Andrea Tantaros says that at least three men repeatedly sexually harassed her when she worked as an on-air personality at the Fox News Network, the British newspaper the Daily Mail reported Tuesday.

In a newly filed lawsuit, the “Tied Up In Knots” author alleges sexual harassment from fired network executive Roger Ailes, “O’Reilly Factor” anchor Bill O’Reilly and former Massachusetts Republican Sen. Scott Brown.

The lawsuit comes a month after fellow former Fox News anchor Gretchen Carlson filed a harassment lawsuit in New Jersey against Mr. Ailes, who was subsequently fired as Fox News CEO. Various other women who have worked with Mr. Ailes in the cable-news industry have since come public with their allegations of harassment.

In October 2004, Mr. O’Reilly confidentially settled a lawsuit filed by former producer Andrea Mackris outside of court. Reporting the development at the time, the New York Daily News said the dollar figure was “possibly as much as $10 million.”

Mr. Brown has denied the charges as “completely and totally false,” the Boston Herald reported Tuesday.

Far from seeing her alleged instances of harassment as isolated incidents, Ms. Tantaros charges in her lawsuit that Fox News “operates like a sex-fueled, Playboy Mansion-like cult, steeped in intimidation, indecency and misogyny,” the Daily Mail reported on Tuesday.

“She is now asking for approximately $50 million in the lawsuit, which also names the network’s current co-president Bill Shine, Executive Vice President Dianne Brandi, publicist Irena Briganti and Executive Vice President Suzanne Scott as defendants,” the Daily Mail said. “Fox News declined to comment on the allegations being made in the lawsuit due to pending litigation.”

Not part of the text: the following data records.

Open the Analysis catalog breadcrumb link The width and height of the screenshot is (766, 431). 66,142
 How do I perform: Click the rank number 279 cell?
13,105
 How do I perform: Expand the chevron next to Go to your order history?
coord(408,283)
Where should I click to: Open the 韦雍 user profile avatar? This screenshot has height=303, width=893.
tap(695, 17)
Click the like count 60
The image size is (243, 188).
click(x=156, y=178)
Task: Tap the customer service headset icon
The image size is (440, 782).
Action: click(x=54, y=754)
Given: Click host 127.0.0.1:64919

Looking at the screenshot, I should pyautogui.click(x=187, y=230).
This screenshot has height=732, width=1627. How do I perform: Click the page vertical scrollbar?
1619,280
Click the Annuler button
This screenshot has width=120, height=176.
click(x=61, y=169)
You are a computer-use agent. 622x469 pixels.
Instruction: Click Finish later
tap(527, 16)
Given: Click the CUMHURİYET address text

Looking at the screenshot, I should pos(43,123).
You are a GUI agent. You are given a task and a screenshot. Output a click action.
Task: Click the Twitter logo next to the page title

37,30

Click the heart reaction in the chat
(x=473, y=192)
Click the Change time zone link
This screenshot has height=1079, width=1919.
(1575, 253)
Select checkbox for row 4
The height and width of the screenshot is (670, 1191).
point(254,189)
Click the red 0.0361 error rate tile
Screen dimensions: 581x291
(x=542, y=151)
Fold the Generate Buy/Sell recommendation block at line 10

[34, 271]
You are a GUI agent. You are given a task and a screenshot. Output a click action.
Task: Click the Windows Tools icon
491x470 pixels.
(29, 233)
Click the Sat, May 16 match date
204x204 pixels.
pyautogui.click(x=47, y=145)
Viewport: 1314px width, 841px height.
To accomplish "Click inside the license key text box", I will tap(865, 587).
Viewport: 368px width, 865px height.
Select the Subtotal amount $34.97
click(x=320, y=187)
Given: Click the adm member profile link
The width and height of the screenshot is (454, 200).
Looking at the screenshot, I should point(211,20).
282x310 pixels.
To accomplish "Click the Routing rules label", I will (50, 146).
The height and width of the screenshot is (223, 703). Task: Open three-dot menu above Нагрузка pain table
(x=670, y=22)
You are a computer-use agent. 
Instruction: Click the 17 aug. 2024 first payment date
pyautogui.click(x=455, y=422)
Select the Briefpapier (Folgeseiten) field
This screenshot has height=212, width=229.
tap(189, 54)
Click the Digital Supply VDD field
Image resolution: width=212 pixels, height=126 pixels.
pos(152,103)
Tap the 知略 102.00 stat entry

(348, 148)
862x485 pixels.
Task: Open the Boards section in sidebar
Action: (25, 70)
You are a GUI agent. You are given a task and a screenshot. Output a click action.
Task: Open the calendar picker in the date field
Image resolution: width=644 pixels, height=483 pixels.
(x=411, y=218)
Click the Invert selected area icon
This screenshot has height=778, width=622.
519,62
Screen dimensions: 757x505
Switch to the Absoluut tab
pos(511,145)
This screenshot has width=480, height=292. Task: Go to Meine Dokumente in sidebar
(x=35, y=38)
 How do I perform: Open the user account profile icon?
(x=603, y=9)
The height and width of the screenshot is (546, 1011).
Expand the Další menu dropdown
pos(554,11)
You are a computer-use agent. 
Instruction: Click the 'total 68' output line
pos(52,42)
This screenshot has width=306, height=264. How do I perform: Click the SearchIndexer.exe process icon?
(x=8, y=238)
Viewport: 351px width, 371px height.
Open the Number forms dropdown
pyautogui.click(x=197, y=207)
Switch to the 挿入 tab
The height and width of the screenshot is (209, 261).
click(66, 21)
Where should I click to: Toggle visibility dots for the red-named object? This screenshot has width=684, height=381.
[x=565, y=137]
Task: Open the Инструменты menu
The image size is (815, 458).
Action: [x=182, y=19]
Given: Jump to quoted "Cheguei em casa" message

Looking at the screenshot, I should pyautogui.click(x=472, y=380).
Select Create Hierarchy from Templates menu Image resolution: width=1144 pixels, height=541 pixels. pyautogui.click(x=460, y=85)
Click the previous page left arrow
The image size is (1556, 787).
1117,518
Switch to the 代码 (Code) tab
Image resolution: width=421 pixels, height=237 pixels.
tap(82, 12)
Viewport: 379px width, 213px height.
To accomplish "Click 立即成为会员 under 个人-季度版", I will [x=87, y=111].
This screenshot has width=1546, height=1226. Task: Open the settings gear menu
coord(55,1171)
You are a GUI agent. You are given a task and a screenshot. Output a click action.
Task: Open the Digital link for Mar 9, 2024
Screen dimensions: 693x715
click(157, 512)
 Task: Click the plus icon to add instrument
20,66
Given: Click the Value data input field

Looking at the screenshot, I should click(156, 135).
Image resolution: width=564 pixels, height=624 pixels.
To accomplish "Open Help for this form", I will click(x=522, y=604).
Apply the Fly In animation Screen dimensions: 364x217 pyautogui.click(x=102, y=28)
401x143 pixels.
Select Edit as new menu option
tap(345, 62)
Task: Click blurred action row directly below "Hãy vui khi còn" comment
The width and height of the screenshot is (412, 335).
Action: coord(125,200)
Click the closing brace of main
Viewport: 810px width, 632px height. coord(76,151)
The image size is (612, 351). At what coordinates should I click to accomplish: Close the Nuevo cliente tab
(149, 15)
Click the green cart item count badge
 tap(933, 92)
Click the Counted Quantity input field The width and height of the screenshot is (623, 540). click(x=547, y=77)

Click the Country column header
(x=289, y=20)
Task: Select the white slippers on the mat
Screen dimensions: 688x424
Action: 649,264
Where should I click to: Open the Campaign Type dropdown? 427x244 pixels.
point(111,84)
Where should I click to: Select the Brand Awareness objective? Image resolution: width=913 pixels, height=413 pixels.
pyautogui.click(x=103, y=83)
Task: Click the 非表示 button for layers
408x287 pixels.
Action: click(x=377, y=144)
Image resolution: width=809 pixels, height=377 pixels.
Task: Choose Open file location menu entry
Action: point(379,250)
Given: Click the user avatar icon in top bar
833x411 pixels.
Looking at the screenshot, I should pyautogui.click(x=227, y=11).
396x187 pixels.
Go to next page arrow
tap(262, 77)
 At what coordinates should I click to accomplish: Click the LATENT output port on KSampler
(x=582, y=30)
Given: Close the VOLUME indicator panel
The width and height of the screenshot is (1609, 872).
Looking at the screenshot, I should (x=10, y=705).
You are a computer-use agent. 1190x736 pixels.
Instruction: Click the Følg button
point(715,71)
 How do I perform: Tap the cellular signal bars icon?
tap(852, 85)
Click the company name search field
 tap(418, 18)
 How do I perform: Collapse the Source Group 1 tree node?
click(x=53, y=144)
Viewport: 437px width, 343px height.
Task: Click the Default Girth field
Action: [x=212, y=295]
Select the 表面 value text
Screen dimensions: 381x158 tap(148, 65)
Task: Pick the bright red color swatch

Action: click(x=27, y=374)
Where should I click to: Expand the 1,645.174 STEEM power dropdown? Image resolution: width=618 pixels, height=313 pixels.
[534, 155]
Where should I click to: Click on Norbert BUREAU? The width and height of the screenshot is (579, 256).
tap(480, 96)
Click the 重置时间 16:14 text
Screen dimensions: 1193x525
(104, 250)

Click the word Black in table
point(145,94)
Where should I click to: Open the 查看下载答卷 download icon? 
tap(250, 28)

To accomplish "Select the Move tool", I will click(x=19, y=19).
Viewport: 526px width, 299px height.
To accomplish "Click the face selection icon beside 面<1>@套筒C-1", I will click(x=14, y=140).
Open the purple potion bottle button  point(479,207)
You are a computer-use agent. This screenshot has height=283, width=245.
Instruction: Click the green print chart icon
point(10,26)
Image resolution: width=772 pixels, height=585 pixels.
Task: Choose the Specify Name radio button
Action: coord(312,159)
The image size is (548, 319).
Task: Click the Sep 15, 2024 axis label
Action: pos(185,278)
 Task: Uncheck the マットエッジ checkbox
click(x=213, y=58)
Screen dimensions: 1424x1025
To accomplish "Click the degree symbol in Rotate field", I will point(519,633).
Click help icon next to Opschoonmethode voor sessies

In her book “Tied Up In Knots,” published in April, Ms. Tantaros writes: “Men are not wired to be monogamous. They are wired to spread their seed and to procreate. It’s almost like the dog pooping in the house. The dog will keep it up unless he’s conditioned correctly and told what he’s expected to do (or not to do).”

Of course, “men do better with boundaries,” and this is where women can and must insist, not merely ask for monogamy, Ms. Tantaros writes in her book, subtitled “How Getting What We Wanted Made Women Miserable.”

“Women carry around with them the most powerful weapon everywhere we go. … Sex is power, and women control sex.”